1. **Let's get to know our parabola:** The problem gives us the equation for a parabola: $$y^{2}=4 p x$$. From what we've learned in school about parabolas that open sideways, I know a few key things about this one:
* The **vertex** (which is like the tip or the turning point of the parabola) is at $$(0,0)$$.
* The **focus** (a special point inside the parabola) is at $$(p,0)$$.
* The **directrix** (a special line outside the parabola) is the line $$x = -p$$.

2. **Remember the super important definition of a parabola:** This is the key to solving the problem without any super complicated math! The definition of a parabola says that *every single point* on the parabola is exactly the same distance from its **focus** as it is from its **directrix**.

3. **Let's pick a point on the parabola:** Imagine we have any point on our parabola. Let's call it $$P$$, and its coordinates are $$(x, y)$$.
* The distance from this point $$P(x, y)$$ to the **focus** $$F(p, 0)$$ is what we want to minimize. Let's call this distance $$PF$$.
* The distance from this point $$P(x, y)$$ to the **directrix** (the line $$x = -p$$) is something we can easily find. The distance from a point $$(x, y)$$ to a vertical line $$x=c$$ is just $$|x - c|$$. So, the distance from $$P(x, y)$$ to the directrix $$x = -p$$ is $$|x - (-p)| = |x + p|$$. Let's call this distance $$PL$$.

4. **Use the definition to simplify:** Because of the definition of a parabola, we know that $$PF = PL$$. So, the distance we want to minimize (the distance from a point on the parabola to the focus) is actually just $$|x + p|$$.

5. **Find the smallest possible distance:** Now we need to figure out when $$|x + p|$$ is the smallest possible.
* Think about the parabola's equation: $$y^{2}=4 p x$$. Since $$y^{2}$$ (any number squared) must always be zero or positive ($$\ge 0$$), then $$4px$$ must also be zero or positive ($$\ge 0$$).
* **Case 1: If $$p$$ is a positive number (like 1, 2, 3...):** If $$4px \ge 0$$ and $$p > 0$$, then $$x$$ must also be zero or positive ($$x \ge 0$$). So, if $$x \ge 0$$ and $$p > 0$$, then $$x + p$$ will always be a positive number. This means $$|x + p| = x + p$$. To make $$x + p$$ as small as possible, we need to make $$x$$ as small as possible. The smallest value $$x$$ can be for a point on this parabola is $$0$$ (which happens when $$y=0$$).
* **Case 2: If $$p$$ is a negative number (like -1, -2, -3...):** If $$4px \ge 0$$ and $$p < 0$$, then $$x$$ must be zero or negative ($$x \le 0$$). So, if $$x \le 0$$ and $$p < 0$$, then $$x + p$$ will always be a negative number or zero. This means $$|x + p| = -(x + p) = -x - p$$. To make $$-x - p$$ as small as possible, we need to make $$x$$ as *large* as possible (because we're subtracting $$x$$). The largest value $$x$$ can be for a point on this parabola is $$0$$ (which happens when $$y=0$$).
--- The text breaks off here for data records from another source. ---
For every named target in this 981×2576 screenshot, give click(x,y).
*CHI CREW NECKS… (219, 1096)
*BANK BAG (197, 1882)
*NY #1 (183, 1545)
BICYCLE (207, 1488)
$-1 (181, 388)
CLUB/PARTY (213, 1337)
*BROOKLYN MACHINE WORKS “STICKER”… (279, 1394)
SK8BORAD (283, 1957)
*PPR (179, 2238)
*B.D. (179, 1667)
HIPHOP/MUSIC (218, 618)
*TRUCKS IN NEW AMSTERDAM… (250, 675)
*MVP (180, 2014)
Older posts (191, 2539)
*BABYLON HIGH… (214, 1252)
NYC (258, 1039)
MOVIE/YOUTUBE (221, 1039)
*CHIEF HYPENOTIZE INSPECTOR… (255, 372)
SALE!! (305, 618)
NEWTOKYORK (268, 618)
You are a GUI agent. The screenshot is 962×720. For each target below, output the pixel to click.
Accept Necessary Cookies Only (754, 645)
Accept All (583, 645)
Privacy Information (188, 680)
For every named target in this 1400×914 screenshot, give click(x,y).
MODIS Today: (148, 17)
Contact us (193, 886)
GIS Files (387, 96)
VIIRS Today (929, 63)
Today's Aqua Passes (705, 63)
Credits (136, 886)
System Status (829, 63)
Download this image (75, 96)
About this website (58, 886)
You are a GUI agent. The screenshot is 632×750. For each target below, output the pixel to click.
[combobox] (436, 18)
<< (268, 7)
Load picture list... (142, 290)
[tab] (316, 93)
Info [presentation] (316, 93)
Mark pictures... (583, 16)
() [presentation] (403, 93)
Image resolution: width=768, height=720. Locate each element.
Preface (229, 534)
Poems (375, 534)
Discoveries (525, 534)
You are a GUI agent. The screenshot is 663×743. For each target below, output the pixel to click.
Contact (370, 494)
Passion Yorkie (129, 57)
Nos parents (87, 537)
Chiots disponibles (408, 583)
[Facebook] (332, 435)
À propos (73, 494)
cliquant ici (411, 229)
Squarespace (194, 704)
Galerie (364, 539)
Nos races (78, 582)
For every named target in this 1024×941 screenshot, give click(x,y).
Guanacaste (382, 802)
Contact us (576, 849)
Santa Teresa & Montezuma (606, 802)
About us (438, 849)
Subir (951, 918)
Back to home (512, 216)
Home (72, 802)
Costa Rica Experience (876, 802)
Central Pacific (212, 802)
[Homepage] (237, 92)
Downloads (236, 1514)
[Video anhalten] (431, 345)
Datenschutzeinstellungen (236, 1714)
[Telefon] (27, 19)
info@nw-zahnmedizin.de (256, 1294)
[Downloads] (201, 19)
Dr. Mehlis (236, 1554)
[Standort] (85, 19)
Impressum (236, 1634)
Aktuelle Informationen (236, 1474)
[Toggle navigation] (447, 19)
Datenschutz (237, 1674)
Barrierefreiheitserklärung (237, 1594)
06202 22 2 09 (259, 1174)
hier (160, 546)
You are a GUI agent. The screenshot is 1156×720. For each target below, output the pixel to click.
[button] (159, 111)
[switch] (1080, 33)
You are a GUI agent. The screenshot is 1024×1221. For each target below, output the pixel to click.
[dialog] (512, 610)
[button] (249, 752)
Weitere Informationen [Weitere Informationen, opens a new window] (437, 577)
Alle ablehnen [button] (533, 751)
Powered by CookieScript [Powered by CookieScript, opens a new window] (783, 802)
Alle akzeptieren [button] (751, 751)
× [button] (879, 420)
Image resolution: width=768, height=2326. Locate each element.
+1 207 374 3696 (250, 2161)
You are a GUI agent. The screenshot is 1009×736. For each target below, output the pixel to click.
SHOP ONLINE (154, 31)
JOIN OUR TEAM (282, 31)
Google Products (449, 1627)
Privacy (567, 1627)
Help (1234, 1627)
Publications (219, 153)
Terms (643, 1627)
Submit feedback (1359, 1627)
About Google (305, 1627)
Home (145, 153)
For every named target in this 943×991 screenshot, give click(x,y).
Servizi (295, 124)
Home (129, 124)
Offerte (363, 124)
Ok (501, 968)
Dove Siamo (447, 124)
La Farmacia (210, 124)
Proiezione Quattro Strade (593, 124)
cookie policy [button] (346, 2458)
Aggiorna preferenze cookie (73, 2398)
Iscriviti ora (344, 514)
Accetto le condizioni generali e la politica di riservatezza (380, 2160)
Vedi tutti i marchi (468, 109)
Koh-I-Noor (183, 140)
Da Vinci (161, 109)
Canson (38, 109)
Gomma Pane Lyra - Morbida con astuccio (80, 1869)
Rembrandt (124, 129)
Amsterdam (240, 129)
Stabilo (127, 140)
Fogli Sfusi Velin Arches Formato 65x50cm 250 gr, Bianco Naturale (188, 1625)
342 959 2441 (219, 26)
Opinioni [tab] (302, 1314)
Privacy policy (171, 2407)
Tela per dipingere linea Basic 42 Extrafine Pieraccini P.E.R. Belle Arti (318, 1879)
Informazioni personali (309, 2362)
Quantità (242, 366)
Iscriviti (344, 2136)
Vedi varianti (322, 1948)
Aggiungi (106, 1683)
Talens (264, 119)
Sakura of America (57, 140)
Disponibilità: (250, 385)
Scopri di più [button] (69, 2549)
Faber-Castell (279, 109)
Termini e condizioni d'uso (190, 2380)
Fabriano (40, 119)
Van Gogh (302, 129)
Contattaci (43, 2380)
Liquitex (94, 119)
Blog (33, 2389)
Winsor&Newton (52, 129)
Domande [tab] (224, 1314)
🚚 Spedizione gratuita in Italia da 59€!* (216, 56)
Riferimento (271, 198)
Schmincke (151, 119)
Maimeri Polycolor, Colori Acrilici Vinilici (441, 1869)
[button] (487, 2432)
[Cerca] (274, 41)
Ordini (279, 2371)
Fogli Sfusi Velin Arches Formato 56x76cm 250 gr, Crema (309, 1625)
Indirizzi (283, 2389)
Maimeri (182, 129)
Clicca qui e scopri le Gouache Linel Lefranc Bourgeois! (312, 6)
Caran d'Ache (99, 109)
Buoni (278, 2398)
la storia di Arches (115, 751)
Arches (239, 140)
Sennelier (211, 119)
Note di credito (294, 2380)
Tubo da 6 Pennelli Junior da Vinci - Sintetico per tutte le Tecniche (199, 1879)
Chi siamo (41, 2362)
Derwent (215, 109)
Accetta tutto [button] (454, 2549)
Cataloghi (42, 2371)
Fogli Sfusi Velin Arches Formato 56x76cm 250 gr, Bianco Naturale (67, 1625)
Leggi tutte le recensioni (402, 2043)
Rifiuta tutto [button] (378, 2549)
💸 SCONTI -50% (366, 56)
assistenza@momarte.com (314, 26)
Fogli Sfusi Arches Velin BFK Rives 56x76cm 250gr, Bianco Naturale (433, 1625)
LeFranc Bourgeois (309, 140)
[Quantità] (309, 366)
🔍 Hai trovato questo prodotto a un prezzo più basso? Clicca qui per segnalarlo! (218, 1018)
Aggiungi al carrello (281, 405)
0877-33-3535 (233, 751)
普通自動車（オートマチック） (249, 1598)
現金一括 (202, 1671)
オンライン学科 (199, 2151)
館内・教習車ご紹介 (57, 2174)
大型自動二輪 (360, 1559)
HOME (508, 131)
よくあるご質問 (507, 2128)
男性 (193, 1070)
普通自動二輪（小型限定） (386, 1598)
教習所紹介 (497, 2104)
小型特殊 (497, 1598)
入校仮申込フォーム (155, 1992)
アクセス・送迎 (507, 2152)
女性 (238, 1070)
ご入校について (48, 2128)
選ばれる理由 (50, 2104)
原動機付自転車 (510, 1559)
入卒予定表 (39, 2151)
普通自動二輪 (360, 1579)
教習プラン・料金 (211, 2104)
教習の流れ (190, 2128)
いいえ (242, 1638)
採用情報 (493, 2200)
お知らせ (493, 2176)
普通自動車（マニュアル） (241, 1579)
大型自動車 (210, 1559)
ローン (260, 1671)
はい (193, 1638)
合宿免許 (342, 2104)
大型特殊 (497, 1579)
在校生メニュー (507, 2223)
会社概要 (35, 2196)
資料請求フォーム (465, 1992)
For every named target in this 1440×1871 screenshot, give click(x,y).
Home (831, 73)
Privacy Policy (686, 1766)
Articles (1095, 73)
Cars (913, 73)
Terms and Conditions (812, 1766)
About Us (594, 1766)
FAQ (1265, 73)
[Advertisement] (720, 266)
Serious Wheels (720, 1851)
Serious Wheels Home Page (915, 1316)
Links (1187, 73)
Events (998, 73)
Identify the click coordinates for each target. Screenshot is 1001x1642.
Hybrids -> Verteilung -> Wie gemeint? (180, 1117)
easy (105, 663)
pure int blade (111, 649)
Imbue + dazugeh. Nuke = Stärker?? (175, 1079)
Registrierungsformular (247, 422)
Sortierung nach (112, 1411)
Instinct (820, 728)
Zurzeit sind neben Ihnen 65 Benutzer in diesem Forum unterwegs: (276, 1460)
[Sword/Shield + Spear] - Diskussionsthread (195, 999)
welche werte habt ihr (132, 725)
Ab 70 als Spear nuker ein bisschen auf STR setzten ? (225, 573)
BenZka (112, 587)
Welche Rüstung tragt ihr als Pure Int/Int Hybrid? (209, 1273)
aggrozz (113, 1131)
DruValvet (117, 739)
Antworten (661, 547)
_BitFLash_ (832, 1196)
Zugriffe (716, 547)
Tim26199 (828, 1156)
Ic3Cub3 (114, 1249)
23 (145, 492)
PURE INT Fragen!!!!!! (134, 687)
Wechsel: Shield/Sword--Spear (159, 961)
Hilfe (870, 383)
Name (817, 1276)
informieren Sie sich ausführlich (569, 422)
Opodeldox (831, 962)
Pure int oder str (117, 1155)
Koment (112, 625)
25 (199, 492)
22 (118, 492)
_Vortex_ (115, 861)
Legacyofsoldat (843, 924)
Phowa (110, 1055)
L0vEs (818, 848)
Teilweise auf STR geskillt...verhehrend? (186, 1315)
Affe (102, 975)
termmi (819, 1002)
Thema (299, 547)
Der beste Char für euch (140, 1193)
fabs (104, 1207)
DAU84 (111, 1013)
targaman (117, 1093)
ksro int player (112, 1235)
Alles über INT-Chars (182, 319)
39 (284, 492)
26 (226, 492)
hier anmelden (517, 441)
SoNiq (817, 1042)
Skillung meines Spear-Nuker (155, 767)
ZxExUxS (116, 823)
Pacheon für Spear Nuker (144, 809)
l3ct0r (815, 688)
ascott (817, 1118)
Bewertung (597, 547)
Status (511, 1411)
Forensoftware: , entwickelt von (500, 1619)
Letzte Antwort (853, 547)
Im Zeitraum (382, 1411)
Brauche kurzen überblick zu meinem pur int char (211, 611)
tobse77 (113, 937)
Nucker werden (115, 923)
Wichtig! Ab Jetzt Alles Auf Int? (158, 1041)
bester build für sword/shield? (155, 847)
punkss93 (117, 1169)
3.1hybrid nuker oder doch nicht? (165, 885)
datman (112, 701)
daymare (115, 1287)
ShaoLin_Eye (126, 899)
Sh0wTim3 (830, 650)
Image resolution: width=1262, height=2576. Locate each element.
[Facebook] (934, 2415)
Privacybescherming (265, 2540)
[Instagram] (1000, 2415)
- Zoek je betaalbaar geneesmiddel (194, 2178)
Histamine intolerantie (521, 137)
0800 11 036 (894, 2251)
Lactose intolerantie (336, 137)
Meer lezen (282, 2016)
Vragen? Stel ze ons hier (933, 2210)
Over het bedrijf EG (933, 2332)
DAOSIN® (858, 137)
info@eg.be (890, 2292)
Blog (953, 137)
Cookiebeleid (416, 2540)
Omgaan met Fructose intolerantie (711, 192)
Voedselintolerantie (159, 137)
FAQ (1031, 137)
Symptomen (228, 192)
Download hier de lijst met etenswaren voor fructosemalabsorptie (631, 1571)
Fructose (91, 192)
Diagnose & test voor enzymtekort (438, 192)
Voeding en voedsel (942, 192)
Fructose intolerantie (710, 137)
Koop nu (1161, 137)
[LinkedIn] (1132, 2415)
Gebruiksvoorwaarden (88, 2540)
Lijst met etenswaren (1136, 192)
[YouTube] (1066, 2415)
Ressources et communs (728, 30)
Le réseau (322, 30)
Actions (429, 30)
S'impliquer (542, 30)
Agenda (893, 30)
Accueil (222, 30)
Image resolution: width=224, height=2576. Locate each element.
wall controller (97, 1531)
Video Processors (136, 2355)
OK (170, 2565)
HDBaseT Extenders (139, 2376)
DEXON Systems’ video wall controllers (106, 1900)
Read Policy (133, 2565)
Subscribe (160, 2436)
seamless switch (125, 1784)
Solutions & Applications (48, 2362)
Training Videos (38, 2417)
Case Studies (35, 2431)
6. **The big reveal!** In both cases, whether $$p$$ is positive or negative, the minimum distance occurs when $$x = 0$$. When $$x = 0$$, we plug it back into the parabola equation $$y^{2}=4 p x$$ to get $$y^{2} = 4p(0)$$, which means $$y^{2} = 0$$, so $$y = 0$$.
This means the point $$(0,0)$$ on the parabola is the very closest point to the focus! And what is $$(0,0)$$ for this parabola? It's the **vertex**! Ta-da!